GOAL OF THE EXERCISE:
Return, verbatim, the lines of the material below from the one containing "has height=640, width=889." through the one containing "I will pos(87,424).", inclusive.

>> Begin PROVIDED RECORDS

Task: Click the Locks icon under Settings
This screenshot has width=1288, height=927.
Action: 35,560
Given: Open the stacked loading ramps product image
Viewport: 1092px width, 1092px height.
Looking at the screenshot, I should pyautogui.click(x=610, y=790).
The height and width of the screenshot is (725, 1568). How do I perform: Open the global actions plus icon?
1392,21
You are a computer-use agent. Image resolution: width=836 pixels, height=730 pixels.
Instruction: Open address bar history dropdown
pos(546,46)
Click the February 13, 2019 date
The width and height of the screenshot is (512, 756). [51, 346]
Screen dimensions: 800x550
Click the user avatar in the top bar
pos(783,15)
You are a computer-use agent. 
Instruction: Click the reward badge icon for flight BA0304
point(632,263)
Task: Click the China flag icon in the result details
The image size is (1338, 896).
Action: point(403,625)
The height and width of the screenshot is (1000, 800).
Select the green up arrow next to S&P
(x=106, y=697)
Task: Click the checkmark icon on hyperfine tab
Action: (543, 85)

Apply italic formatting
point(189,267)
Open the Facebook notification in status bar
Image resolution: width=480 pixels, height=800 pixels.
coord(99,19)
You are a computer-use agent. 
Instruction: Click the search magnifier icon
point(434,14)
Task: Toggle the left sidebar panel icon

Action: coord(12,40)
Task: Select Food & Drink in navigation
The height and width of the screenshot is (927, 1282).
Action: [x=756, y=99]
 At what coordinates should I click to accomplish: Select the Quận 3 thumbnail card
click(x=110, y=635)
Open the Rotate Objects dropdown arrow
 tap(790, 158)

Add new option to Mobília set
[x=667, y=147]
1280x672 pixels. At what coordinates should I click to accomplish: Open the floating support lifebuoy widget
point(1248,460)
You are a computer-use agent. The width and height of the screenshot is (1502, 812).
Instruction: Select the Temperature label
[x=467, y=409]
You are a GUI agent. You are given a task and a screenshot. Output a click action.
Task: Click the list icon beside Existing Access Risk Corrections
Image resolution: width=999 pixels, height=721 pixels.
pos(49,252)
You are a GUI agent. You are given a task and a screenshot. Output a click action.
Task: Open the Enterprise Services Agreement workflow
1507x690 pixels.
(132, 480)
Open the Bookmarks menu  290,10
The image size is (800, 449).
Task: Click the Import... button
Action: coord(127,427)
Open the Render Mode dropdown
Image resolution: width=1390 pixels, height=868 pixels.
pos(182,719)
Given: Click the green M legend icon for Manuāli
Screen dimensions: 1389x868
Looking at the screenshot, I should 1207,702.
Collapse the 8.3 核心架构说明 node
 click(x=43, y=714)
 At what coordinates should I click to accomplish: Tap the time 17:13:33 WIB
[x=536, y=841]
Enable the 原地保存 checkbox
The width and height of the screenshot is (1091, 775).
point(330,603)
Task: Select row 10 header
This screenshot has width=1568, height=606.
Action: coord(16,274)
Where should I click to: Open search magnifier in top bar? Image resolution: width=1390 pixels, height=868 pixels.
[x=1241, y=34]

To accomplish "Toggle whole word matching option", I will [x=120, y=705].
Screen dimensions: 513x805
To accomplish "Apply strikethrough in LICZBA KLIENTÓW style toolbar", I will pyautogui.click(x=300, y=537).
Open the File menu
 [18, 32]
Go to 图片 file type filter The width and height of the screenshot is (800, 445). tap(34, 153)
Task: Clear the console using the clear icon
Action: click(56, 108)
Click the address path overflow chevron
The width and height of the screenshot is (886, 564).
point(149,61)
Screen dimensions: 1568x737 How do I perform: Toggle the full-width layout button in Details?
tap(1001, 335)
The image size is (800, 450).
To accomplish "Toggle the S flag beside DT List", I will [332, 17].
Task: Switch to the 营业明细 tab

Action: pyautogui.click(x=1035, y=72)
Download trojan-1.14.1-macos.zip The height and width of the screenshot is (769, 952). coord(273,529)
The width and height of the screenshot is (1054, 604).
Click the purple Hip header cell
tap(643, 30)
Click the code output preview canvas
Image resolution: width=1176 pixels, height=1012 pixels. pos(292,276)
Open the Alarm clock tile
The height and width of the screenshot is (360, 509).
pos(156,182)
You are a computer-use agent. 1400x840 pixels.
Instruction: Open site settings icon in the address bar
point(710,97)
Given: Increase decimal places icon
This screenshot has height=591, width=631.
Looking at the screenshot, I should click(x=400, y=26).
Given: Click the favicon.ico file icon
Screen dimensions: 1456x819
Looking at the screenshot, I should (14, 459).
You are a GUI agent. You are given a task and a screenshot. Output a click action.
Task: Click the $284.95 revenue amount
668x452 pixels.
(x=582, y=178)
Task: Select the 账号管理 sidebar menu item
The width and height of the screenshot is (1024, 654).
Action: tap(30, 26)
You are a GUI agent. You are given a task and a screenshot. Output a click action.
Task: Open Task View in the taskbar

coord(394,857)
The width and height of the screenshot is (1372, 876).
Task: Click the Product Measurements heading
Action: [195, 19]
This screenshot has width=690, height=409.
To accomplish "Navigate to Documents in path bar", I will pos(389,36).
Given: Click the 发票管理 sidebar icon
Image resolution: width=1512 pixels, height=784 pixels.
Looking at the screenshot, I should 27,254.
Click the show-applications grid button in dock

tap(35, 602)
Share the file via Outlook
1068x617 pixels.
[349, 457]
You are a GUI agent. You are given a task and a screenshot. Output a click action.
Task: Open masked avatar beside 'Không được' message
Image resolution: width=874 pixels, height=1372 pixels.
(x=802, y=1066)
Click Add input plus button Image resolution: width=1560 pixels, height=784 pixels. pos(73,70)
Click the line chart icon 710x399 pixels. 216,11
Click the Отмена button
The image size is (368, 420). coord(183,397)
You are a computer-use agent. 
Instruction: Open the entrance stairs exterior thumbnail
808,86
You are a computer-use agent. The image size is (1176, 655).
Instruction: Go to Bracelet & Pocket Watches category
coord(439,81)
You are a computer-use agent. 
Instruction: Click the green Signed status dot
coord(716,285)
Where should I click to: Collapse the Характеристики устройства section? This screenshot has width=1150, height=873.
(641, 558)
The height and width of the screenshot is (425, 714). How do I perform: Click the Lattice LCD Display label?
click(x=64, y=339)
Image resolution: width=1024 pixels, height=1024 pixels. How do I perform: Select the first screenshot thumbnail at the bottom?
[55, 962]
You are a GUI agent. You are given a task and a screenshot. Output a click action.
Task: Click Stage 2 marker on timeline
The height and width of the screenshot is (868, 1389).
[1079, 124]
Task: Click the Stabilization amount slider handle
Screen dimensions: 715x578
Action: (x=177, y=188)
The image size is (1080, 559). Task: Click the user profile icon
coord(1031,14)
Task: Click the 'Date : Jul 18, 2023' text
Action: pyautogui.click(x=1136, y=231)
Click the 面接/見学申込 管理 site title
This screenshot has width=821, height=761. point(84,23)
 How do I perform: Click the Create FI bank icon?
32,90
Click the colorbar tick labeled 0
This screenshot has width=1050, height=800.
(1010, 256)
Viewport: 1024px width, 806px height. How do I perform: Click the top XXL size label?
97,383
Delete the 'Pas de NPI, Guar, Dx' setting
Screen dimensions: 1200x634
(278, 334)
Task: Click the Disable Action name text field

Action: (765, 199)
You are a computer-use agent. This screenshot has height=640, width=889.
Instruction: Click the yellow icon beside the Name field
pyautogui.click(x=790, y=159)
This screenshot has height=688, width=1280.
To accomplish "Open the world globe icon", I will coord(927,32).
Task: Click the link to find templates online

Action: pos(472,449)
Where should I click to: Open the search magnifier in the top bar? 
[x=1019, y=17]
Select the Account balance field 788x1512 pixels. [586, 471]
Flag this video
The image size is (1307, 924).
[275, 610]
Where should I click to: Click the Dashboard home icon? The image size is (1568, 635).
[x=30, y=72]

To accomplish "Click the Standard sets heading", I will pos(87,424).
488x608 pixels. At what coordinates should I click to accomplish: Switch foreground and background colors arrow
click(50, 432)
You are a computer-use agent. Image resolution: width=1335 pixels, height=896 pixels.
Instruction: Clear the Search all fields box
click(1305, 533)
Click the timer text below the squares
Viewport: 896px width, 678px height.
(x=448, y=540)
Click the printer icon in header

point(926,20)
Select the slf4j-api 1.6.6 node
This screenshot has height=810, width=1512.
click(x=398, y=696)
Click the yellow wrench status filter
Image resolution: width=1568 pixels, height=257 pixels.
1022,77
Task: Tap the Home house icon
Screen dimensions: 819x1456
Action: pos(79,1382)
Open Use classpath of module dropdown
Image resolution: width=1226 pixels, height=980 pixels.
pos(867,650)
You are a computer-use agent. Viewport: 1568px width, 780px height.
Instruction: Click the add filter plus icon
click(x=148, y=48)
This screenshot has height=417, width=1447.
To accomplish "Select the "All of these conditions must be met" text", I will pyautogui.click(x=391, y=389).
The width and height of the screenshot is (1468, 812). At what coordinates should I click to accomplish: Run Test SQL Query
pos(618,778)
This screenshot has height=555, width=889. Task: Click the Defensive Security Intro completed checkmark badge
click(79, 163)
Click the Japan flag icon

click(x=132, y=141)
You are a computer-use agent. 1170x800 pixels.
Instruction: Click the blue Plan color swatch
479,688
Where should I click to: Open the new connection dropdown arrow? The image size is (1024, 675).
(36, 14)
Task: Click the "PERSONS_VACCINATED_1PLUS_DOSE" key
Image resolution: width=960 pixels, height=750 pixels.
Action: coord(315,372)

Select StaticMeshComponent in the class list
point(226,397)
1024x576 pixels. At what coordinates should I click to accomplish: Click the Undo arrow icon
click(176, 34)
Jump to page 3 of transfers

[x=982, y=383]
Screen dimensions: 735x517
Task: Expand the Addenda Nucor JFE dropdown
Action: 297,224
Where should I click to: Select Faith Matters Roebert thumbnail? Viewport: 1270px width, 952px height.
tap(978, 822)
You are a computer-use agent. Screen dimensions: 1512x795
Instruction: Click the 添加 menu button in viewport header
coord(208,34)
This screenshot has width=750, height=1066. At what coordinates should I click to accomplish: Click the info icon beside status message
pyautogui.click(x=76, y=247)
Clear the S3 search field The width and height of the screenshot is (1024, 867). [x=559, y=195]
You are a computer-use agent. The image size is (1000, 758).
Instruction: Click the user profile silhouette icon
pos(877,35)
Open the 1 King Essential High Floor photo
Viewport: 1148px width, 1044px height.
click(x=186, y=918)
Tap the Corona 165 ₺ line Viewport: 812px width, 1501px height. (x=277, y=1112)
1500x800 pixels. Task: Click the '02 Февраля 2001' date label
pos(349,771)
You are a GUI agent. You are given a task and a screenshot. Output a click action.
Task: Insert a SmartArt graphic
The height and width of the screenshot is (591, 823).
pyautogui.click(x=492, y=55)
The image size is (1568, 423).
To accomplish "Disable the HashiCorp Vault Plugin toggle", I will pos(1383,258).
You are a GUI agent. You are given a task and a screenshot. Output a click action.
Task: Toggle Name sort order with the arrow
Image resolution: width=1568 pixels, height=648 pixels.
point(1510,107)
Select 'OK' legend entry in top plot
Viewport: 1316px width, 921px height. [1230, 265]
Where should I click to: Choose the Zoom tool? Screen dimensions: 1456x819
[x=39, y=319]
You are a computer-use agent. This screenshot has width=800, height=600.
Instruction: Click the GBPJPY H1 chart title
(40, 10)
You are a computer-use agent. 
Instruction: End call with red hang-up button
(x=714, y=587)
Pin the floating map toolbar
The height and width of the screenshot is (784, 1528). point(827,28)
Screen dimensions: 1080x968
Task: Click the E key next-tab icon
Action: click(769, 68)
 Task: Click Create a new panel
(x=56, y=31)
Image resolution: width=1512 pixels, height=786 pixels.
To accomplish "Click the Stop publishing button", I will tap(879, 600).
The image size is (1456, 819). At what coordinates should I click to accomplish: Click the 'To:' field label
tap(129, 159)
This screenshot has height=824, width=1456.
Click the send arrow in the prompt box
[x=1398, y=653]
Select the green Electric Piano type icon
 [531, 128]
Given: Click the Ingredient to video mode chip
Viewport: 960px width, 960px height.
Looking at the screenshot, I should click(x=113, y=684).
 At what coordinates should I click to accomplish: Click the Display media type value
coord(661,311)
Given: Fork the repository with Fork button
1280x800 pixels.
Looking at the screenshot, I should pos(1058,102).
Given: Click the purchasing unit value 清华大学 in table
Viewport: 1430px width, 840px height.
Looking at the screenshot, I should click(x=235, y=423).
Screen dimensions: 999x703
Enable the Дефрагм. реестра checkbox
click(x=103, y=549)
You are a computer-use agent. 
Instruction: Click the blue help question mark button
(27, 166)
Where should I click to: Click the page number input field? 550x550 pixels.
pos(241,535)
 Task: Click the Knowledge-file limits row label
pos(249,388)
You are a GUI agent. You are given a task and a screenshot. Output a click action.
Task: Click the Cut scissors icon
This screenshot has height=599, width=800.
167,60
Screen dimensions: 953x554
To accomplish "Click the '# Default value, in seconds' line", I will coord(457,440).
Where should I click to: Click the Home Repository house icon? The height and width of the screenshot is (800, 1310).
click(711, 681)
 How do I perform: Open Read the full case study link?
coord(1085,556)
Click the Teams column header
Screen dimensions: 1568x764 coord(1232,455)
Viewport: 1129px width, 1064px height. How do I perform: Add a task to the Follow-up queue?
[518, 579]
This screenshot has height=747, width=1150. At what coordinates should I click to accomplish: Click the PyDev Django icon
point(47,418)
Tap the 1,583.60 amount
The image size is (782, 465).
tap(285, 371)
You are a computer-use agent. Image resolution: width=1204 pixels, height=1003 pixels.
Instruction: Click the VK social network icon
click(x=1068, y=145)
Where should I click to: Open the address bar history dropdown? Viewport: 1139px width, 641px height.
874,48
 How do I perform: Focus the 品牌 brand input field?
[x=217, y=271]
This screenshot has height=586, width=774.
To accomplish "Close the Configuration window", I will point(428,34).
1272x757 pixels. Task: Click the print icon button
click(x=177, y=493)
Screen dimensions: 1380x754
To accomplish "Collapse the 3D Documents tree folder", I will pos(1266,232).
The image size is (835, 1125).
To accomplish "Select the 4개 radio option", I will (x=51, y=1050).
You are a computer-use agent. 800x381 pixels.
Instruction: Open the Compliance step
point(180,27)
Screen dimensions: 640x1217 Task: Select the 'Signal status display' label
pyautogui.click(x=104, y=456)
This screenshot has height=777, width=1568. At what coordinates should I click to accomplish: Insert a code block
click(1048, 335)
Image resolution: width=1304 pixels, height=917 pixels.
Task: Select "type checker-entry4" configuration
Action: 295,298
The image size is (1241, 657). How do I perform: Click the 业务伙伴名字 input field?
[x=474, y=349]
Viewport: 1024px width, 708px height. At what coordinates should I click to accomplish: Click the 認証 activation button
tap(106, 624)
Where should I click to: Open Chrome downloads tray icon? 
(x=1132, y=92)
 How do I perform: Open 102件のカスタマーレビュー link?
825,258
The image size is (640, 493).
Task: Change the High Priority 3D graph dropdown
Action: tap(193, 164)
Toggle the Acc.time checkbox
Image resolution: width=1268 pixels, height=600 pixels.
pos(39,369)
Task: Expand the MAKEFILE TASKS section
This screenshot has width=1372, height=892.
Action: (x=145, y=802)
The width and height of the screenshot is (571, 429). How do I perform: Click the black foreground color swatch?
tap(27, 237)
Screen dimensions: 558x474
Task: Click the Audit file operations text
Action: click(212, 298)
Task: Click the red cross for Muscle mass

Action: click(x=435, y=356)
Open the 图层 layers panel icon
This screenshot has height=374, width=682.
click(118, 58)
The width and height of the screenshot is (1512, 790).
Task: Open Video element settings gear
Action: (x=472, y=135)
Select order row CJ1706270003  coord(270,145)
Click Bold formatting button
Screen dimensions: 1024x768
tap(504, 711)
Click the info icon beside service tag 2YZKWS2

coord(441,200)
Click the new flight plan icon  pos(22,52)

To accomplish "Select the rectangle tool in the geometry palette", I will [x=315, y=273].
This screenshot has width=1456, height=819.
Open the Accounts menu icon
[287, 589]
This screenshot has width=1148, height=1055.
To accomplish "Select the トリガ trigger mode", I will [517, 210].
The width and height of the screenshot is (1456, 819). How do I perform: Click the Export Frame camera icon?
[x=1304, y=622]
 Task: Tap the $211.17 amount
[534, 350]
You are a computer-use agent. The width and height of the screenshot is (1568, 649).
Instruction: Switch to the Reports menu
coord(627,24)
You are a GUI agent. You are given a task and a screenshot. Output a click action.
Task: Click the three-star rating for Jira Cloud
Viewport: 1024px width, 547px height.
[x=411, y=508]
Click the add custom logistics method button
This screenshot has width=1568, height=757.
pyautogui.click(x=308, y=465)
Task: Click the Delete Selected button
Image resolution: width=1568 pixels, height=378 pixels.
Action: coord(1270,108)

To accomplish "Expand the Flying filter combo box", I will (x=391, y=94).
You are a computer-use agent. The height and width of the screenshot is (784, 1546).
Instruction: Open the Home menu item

>> End PROVIDED RECORDS

RESULT FOR THIS EXERCISE:
You are a computer-use agent. This screenshot has height=640, width=889.
Instruction: Click the yellow icon beside the Name field
pyautogui.click(x=790, y=159)
This screenshot has height=688, width=1280.
To accomplish "Open the world globe icon", I will coord(927,32).
Task: Click the link to find templates online

Action: pos(472,449)
Where should I click to: Open the search magnifier in the top bar? 
[x=1019, y=17]
Select the Account balance field 788x1512 pixels. [586, 471]
Flag this video
The image size is (1307, 924).
[275, 610]
Where should I click to: Click the Dashboard home icon? The image size is (1568, 635).
[x=30, y=72]

To accomplish "Click the Standard sets heading", I will pos(87,424).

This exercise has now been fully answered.